• **What the exercise asks**:
Search the records for "item" and copy each line that holds it.

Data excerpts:
=== Section Start ===

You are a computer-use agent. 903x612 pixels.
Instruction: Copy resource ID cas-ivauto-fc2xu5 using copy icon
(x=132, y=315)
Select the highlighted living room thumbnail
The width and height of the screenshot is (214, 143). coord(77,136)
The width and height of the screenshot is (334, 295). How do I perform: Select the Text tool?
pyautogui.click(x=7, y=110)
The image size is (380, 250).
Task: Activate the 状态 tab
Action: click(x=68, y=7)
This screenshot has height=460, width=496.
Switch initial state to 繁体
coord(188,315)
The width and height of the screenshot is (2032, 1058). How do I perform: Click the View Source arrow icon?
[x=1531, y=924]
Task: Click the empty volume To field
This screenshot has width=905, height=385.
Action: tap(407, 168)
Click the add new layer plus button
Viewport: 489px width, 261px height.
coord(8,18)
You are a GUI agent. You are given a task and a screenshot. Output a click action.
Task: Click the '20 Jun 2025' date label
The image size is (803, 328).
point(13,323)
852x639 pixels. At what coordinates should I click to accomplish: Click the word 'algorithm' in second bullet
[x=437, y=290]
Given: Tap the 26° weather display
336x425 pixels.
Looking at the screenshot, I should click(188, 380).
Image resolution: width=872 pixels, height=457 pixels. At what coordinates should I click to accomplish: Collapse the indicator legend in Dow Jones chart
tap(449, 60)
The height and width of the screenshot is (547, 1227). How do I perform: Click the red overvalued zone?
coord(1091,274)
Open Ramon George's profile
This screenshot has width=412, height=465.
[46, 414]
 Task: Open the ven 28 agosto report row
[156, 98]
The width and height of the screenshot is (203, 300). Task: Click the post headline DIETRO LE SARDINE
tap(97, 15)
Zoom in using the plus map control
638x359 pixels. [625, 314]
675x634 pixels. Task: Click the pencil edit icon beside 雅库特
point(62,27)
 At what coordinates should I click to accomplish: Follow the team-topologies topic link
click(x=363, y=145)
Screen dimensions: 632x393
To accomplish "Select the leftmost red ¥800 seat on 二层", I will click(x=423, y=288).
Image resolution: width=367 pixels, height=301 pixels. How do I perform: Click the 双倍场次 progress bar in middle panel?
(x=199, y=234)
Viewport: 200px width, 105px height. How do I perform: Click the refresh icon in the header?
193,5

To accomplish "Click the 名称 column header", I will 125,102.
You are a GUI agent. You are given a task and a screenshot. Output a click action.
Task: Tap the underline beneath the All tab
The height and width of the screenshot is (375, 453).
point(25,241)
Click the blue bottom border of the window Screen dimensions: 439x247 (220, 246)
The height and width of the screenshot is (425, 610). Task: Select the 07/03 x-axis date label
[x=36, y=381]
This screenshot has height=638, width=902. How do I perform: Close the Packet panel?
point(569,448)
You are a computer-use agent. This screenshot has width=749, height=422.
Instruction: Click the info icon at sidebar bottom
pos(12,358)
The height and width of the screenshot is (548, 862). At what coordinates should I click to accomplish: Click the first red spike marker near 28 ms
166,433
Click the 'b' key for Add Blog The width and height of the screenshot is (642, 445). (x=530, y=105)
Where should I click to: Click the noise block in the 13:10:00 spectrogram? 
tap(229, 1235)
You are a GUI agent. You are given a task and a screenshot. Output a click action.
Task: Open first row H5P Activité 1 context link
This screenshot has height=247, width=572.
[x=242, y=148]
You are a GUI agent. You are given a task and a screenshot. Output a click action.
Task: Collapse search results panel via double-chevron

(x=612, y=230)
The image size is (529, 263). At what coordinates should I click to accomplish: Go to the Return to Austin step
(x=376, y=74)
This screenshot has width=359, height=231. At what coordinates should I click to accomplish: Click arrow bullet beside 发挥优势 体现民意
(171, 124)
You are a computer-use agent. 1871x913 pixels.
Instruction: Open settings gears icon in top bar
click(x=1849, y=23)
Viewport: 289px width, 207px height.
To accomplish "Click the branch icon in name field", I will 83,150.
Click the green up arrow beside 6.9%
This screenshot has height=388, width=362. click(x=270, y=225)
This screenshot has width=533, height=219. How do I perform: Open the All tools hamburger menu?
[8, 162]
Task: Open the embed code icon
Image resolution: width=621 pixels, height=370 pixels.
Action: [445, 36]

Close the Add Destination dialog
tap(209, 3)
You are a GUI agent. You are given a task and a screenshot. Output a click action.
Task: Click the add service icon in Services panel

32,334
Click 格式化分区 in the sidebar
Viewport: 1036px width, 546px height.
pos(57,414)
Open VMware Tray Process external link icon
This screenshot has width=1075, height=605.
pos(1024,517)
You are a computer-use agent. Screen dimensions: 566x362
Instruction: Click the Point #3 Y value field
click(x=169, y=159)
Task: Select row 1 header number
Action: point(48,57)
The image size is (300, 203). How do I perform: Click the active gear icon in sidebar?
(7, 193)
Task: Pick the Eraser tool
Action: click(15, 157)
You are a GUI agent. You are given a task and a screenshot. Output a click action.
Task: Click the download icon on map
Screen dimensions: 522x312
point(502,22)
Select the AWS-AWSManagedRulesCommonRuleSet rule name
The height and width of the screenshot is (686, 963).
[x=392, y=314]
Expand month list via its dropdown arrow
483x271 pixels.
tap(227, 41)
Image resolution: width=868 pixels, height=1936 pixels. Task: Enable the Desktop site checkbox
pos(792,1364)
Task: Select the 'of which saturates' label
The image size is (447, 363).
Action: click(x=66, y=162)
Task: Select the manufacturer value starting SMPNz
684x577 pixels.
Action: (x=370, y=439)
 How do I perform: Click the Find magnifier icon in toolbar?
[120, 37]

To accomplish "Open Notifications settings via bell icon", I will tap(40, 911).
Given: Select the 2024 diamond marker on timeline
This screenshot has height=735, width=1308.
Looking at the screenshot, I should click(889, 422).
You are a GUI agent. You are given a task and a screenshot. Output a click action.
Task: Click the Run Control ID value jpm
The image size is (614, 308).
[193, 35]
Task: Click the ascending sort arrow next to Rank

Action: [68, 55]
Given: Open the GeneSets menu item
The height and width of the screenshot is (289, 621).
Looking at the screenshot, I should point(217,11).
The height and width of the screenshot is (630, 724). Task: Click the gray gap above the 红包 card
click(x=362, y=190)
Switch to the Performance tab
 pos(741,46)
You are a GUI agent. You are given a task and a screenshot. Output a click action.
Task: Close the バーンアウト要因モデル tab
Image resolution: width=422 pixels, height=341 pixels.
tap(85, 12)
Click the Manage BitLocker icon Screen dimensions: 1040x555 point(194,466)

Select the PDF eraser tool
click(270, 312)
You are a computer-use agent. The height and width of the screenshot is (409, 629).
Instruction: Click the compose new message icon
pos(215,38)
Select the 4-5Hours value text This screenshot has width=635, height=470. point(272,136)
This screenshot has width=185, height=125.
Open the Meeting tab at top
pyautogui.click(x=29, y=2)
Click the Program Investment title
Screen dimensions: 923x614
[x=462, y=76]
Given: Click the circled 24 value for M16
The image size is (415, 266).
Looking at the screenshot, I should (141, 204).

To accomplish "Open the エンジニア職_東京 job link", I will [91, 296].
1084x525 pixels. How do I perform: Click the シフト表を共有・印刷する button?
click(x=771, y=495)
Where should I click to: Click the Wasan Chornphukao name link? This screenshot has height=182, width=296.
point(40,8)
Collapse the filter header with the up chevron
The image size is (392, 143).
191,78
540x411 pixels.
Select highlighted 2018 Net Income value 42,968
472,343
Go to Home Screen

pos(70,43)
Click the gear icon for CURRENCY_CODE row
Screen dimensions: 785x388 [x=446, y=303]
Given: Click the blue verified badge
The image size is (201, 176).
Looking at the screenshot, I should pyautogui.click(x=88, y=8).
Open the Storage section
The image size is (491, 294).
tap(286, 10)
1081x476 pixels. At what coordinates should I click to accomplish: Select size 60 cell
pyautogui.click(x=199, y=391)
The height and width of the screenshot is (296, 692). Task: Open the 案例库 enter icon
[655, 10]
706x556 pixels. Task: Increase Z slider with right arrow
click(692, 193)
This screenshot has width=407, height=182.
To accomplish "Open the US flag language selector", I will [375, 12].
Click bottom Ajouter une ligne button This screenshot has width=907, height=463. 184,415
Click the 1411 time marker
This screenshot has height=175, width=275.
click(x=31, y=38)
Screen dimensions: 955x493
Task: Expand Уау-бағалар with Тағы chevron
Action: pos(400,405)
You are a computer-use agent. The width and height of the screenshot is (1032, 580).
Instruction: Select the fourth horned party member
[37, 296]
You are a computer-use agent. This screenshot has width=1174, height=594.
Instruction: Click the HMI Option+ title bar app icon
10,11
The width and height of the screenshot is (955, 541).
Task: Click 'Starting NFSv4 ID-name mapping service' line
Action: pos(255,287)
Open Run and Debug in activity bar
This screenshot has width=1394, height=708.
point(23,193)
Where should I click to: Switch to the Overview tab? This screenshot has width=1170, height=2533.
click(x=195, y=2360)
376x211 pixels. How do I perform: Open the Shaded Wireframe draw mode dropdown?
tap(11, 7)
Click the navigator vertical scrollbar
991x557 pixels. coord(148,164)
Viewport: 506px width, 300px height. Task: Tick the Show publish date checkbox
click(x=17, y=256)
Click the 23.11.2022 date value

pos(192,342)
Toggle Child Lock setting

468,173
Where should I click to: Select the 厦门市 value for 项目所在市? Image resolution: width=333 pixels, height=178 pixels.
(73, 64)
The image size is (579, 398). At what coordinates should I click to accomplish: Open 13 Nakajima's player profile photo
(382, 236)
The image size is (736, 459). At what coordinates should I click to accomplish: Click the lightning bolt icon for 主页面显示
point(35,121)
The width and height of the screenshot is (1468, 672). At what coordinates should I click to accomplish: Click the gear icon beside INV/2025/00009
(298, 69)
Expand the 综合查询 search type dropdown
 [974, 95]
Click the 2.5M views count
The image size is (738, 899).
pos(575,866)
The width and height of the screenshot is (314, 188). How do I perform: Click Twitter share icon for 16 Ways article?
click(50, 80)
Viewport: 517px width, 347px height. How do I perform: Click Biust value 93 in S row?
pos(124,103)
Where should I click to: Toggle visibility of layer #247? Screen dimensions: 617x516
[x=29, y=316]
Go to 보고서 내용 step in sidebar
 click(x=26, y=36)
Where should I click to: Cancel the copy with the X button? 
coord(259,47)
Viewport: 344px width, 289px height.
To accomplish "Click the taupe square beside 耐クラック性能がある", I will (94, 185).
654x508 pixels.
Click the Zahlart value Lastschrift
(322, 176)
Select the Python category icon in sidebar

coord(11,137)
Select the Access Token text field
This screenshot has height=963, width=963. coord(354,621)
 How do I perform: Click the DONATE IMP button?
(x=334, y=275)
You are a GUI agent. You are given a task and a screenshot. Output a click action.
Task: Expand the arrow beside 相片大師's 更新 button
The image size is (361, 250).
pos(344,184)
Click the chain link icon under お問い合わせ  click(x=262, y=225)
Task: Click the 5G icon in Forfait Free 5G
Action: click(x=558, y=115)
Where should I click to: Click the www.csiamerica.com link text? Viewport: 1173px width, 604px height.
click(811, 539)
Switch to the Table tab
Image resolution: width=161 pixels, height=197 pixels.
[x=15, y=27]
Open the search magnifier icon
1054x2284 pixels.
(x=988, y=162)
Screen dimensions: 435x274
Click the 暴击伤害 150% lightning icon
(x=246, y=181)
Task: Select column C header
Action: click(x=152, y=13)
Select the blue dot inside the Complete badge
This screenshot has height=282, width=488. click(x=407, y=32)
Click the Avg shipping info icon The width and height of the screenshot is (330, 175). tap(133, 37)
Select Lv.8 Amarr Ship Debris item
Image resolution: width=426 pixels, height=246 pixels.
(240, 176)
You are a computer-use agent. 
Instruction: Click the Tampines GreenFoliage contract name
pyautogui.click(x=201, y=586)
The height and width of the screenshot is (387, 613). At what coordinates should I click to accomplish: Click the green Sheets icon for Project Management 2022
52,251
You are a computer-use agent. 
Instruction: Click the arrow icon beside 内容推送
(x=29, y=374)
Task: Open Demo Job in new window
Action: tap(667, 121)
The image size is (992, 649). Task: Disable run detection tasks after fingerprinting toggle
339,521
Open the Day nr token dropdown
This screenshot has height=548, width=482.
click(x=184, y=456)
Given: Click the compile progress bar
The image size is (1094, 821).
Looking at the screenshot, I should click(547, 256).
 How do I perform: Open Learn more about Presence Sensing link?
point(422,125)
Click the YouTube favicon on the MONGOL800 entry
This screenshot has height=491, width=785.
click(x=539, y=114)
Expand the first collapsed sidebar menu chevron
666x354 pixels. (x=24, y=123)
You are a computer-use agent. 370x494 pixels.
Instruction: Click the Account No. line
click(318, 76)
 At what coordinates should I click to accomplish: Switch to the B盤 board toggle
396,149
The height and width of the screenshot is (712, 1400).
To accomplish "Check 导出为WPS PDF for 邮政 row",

=== Section End ===

• **Your response**:
Given: Open the GeneSets menu item
Select Lv.8 Amarr Ship Debris item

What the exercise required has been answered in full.